§ **TEXTO FORNECIDO**:

::::

O cometa C/1973 E1 Kohoutek, ex 1973-f, 1973-XII. Crédito da imagem: Skynews.com.

            Da noite para o dia, o cometa ganhou as manchetes internacionais, recebendo antecipadamente o honorável título de “cometa do século”, propalado aos quatro cantos pela mídia sensacionalista. Nos EUA, uma seita mística intitulada “Crianças de Deus” chegou mesmo a anunciar que o cometa era o arauto do fim do mundo, marcado para janeiro de 1974.

            Não só o mundo não acabou, como a magnitude máxima do cometa durante a passagem pelo periélio só alcançou -3, um pouco menor que o brilho do planeta Vênus. Ele pôde ser observado pelos astronautas a bordo da estação espacial norte-americana Skylab, e também por cosmonautas soviéticos na cápsula Soyuz-13. A cauda atingiu 25 graus de comprimento, e ele também ostentou uma anti-cauda. No réveillon de 73 para 74, o Kohoutek despencou para a quarta magnitude, e no final de janeiro já estava com magnitude 7, invisível a olho-nu… Suspeita-se que seu núcleo possa ter se fragmentado quando da passagem periélica, o que poderia explicar o declínio rápido de brilho. A sua órbita também sofreu modificações, e o período acabou reduzido para 75 mil anos. Sendo assim, não voltará tão cedo.

::::

§ **TRECHOS DE DADOS**:
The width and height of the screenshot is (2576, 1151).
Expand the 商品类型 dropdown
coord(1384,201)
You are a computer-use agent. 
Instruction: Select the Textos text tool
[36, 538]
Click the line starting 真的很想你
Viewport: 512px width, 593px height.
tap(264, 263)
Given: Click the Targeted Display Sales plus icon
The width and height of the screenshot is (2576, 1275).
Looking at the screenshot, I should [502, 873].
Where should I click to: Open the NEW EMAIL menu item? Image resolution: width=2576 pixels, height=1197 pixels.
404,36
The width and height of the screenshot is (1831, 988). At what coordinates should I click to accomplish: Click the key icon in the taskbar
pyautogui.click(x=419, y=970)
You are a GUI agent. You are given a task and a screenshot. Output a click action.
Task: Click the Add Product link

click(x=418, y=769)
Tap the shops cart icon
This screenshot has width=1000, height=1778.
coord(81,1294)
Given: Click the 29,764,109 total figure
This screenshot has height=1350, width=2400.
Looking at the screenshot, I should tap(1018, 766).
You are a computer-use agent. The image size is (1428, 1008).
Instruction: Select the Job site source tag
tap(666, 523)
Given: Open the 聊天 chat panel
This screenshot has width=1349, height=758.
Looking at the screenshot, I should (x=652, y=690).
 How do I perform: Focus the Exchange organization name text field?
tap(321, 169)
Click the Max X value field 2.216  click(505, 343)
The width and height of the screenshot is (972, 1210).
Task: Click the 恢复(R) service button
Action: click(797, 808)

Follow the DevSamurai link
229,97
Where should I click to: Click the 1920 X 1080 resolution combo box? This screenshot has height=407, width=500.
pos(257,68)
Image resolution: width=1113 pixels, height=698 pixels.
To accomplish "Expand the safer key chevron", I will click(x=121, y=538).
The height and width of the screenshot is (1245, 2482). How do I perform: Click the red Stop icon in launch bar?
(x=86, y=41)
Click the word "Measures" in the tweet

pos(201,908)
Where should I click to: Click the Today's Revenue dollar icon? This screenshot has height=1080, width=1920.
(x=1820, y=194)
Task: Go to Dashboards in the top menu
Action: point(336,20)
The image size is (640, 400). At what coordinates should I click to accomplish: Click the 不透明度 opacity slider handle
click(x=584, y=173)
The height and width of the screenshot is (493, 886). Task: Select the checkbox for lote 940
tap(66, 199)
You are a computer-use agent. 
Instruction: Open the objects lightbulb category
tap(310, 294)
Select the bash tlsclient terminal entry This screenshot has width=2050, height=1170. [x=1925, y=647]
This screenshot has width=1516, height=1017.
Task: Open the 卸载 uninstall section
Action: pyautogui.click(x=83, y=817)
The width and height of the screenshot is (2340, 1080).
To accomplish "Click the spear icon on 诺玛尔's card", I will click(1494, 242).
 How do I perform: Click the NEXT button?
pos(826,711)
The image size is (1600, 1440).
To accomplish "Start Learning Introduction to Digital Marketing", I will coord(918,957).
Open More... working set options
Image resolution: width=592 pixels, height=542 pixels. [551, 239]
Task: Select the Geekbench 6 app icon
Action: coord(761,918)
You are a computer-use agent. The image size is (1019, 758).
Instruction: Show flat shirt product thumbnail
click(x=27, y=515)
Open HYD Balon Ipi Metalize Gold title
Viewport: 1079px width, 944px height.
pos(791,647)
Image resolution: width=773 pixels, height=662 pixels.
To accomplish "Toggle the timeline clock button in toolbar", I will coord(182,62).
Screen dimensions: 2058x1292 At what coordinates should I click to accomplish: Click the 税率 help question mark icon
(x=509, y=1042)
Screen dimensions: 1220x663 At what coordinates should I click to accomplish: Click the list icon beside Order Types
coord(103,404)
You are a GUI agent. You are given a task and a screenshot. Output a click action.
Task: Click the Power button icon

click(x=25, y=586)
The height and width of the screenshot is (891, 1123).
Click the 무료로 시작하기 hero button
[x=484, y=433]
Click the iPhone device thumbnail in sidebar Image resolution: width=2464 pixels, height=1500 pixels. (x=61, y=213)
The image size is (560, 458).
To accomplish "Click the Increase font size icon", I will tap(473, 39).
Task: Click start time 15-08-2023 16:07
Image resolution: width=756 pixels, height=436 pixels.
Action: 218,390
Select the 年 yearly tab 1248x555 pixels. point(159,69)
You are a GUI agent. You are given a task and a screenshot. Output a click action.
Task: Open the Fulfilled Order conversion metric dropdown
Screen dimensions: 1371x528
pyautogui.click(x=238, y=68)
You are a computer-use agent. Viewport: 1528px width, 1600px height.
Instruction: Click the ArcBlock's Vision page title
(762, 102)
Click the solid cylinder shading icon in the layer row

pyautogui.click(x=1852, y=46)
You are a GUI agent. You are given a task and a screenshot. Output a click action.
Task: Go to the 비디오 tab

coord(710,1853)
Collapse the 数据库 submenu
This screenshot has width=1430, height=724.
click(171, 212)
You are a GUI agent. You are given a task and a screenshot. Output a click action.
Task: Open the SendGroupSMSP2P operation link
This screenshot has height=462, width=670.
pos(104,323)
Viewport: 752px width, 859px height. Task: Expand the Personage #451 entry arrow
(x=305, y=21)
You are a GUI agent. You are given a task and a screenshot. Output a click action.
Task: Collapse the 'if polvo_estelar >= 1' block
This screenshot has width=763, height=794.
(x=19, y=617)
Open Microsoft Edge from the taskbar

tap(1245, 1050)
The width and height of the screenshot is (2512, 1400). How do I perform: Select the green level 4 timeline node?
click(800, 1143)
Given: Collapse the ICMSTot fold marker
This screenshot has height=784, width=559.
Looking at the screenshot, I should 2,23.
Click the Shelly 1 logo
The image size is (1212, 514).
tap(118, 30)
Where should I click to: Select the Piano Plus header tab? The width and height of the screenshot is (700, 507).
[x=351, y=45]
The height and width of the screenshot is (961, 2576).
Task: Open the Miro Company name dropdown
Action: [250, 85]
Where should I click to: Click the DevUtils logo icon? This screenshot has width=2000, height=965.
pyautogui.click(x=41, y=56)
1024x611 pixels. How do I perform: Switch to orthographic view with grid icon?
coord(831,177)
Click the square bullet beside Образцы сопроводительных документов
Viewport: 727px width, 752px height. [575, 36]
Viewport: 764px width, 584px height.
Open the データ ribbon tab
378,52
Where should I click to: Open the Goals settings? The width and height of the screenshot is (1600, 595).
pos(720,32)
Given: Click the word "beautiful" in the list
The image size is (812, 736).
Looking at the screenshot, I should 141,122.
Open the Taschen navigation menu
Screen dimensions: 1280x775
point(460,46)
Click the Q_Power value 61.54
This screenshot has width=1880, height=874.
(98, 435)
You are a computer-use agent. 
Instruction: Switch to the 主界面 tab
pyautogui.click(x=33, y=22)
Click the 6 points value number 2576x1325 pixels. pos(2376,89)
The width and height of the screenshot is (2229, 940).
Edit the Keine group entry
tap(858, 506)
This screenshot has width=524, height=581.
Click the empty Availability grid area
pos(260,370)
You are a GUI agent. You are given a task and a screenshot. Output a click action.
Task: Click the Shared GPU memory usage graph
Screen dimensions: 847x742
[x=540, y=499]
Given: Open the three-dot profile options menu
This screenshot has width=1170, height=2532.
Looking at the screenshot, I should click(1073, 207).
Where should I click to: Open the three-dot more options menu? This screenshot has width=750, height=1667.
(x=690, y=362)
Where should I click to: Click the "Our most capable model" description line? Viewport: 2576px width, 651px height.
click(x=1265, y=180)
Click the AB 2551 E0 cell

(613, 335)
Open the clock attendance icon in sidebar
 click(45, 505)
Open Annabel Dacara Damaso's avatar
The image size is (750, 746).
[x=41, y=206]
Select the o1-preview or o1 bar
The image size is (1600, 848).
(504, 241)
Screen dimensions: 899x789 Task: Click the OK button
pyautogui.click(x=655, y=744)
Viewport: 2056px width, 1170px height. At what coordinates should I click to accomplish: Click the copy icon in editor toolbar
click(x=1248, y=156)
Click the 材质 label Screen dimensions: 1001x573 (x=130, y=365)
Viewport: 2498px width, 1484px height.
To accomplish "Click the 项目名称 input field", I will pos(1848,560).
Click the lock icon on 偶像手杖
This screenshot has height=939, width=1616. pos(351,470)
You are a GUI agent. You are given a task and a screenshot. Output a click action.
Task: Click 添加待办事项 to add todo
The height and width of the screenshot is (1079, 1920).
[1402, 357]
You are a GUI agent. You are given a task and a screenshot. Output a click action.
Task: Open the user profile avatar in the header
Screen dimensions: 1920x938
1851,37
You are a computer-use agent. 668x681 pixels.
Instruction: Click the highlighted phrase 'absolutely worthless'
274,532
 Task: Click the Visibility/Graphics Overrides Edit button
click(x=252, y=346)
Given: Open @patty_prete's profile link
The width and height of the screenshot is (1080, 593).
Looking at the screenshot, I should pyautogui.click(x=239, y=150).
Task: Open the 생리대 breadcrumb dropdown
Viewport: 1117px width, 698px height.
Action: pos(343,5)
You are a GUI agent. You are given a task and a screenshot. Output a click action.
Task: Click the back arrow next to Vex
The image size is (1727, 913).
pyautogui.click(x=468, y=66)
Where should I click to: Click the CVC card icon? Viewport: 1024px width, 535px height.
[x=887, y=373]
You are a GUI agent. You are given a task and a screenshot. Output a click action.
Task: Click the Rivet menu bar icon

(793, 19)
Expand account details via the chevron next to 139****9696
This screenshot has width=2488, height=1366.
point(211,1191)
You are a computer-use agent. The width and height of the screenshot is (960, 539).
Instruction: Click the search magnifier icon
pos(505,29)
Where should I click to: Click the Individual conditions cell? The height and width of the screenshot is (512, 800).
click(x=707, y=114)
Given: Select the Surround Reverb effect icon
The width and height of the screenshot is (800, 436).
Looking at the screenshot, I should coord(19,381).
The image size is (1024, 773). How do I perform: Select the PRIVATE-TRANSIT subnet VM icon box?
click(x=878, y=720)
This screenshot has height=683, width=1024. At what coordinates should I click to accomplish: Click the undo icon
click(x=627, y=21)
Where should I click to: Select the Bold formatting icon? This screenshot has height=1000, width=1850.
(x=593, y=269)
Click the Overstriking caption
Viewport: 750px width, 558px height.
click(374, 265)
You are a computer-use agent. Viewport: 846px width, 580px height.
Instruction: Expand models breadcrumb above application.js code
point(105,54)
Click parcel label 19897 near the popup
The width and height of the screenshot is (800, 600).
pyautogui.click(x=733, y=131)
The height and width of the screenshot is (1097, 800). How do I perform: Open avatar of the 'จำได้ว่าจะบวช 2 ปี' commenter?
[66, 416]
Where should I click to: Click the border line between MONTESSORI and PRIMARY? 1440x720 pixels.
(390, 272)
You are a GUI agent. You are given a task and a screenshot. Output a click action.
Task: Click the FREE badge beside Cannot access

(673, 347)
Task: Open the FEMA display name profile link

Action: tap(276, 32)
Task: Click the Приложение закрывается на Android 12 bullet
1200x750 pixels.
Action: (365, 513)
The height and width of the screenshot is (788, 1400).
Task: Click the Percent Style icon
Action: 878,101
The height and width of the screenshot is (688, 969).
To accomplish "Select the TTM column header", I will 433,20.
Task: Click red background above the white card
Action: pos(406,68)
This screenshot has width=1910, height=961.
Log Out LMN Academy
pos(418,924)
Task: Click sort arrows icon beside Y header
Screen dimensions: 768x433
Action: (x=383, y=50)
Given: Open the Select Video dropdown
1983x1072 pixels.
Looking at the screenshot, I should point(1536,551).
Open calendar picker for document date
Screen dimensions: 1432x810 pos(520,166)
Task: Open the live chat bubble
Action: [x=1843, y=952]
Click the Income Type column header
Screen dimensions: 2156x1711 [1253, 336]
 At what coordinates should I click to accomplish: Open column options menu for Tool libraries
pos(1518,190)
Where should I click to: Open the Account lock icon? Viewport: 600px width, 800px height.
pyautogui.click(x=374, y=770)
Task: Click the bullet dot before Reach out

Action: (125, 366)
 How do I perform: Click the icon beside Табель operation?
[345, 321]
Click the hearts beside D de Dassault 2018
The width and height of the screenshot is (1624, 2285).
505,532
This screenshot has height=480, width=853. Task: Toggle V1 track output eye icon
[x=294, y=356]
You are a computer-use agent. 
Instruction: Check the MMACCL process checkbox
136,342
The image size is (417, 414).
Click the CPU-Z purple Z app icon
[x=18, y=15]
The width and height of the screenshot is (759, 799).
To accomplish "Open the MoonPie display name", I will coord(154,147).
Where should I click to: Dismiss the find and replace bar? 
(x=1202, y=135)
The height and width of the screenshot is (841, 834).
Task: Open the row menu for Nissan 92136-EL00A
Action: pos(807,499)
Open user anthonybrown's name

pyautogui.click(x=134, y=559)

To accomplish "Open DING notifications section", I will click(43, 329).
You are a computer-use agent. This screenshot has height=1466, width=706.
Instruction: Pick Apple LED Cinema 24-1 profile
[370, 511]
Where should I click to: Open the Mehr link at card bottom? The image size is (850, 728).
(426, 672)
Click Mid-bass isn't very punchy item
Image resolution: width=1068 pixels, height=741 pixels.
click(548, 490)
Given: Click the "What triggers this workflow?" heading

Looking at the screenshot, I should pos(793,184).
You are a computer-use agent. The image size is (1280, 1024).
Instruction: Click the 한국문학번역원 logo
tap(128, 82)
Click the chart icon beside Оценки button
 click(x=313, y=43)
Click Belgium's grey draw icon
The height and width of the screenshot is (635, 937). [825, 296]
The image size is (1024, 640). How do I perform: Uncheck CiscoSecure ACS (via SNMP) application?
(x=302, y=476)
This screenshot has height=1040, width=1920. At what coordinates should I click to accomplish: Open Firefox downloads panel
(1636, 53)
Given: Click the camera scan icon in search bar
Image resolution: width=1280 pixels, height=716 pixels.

::::

§ **CONJUNTO DE TAREFAS**:
(1) Repita integralmente o texto sobre o cometa Kohoutek, sem alterar nada.
(2) Duplique, sem qualquer alteração, as linhas das entradas que vão da linha que contém "Click the hearts beside D de Dassault 2018" até a linha que contém "I will coord(154,147).", incluindo ambas.

§ **RESPOSTAS ÀS TAREFAS**:
(1)
O cometa C/1973 E1 Kohoutek, ex 1973-f, 1973-XII. Crédito da imagem: Skynews.com.

            Da noite para o dia, o cometa ganhou as manchetes internacionais, recebendo antecipadamente o honorável título de “cometa do século”, propalado aos quatro cantos pela mídia sensacionalista. Nos EUA, uma seita mística intitulada “Crianças de Deus” chegou mesmo a anunciar que o cometa era o arauto do fim do mundo, marcado para janeiro de 1974.

            Não só o mundo não acabou, como a magnitude máxima do cometa durante a passagem pelo periélio só alcançou -3, um pouco menor que o brilho do planeta Vênus. Ele pôde ser observado pelos astronautas a bordo da estação espacial norte-americana Skylab, e também por cosmonautas soviéticos na cápsula Soyuz-13. A cauda atingiu 25 graus de comprimento, e ele também ostentou uma anti-cauda. No réveillon de 73 para 74, o Kohoutek despencou para a quarta magnitude, e no final de janeiro já estava com magnitude 7, invisível a olho-nu… Suspeita-se que seu núcleo possa ter se fragmentado quando da passagem periélica, o que poderia explicar o declínio rápido de brilho. A sua órbita também sofreu modificações, e o período acabou reduzido para 75 mil anos. Sendo assim, não voltará tão cedo.

(2)
Click the hearts beside D de Dassault 2018
The width and height of the screenshot is (1624, 2285).
505,532
This screenshot has height=480, width=853. Task: Toggle V1 track output eye icon
[x=294, y=356]
You are a computer-use agent. 
Instruction: Check the MMACCL process checkbox
136,342
The image size is (417, 414).
Click the CPU-Z purple Z app icon
[x=18, y=15]
The width and height of the screenshot is (759, 799).
To accomplish "Open the MoonPie display name", I will coord(154,147).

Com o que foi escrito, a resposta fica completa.